Some might cynically say that a junior exploration company's board of directors are there to sustain their own lifestyle at the expense of shareholders. Those directors might say they are there to sustain market interest so they can keep raising the funds needed to survive. This isn't easy in a sector noted for delays, over-spends, dilution and failure; one where even those projects that succeed can seemingly drift in limbo for years.
Junior explorers fight to attract attention by promoting "future potential" where, without lying to the markets, management try to distract from set-backs and impatient market participants who sell up. They repeatedly hint at even distant links to topical ideas or remote chances of near term good news. All this is presented using caveats and words like "hope", "target", "prospective" or "estimate" that provide wriggle room should they later be accused of promoting unrealistic expectations. In other words, when championing reasons to be optimistic, directors may be legally forbidden from leading us up the garden path, but they can step to one side whilst informally encouraging the excitable to run ahead on their own.
I've seen many private investors accuse the management of junior explorers of incompetence, dishonesty, or of deliberately running down their assets so they can be taken private "on the cheap" by major creditors. Such critics are often emotional individuals who, in the absence of hard facts and full numerical data, rushed to buy the herd's enthusiasm for a good story. Then without waiting to either prove or disprove that story, they make losses selling in to the herd's impatience. As such nobody should allow a company's PR, rumours, or the emotions of other investors to feed their own confirmation bias.
Speculators needs to recognise how often explorer's PR translates as "...we still can't confirm any new facts, but please don't lose interest in our latest narrative". Regardless, if your purchases have helped minimise the share's price decline then the marketing has succeeded.
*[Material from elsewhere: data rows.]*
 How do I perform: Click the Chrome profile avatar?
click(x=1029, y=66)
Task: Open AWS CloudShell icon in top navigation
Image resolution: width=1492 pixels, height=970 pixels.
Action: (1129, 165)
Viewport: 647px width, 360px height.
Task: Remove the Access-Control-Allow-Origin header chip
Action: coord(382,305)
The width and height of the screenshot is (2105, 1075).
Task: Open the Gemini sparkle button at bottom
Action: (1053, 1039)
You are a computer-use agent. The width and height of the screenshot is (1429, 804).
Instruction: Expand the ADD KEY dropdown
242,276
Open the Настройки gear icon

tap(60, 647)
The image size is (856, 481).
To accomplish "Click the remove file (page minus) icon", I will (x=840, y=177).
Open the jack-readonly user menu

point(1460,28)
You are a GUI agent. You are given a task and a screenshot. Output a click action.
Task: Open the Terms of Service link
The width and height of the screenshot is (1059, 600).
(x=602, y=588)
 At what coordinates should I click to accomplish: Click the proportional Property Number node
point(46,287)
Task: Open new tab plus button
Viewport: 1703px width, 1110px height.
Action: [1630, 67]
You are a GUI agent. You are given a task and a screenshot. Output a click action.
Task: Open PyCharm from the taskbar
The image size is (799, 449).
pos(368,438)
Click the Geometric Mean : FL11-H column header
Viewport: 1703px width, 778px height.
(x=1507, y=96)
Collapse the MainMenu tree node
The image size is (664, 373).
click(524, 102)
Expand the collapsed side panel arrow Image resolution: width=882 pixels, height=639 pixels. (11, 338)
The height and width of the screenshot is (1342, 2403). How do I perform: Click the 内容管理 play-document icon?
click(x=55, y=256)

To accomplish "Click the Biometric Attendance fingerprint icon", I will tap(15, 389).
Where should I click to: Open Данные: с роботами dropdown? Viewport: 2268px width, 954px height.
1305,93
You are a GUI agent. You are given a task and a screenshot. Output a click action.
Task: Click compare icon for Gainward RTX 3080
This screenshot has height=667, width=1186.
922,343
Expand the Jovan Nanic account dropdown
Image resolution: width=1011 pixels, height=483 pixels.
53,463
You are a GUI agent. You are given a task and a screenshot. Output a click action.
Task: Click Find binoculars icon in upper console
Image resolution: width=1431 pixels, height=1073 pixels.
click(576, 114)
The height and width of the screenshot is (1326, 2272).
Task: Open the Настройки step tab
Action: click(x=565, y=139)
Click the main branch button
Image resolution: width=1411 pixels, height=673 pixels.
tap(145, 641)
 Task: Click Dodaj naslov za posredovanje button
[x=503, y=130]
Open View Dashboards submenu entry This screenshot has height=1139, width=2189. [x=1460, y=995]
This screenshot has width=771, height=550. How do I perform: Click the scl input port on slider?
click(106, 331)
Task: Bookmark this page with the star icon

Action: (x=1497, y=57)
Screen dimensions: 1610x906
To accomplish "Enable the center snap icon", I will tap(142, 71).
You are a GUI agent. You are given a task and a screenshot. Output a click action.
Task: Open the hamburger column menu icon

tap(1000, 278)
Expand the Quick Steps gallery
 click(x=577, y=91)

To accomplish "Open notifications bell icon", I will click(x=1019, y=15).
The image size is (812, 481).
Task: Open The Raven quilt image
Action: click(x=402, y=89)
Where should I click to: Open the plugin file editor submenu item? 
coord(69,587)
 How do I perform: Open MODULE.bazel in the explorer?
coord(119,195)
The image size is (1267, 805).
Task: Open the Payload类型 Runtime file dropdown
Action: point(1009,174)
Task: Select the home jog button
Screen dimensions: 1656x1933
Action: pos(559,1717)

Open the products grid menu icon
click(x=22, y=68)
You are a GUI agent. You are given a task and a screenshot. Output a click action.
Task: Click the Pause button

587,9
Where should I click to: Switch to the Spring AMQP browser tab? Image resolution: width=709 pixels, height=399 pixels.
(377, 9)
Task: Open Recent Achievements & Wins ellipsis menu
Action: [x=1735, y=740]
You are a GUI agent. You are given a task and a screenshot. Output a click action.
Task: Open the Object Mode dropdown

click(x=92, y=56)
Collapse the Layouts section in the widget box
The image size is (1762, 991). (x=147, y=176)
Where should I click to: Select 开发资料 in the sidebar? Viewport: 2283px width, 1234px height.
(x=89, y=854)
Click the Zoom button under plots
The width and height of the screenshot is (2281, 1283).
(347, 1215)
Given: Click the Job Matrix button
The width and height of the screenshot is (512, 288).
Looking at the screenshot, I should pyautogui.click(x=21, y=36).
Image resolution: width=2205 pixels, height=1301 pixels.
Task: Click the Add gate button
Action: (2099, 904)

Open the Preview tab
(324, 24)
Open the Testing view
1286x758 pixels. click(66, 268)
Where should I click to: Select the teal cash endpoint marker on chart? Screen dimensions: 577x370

You need to recognise how rarely management teams achieve their stated goals in this slow moving and volatile sector. To judge if they have a track record of success that inspires, or if you are merely hoping that "this time will be different", you need to analyse management's prior communications to separate verifiable and actionable accomplishments from distracting superlatives and promotional aspirations. Put another way, the uncertainties that determine the balance of possible reward against probable risk are best understood before spending your money so as not to be left angry and surprised should your hopes not be quickly fulfilled.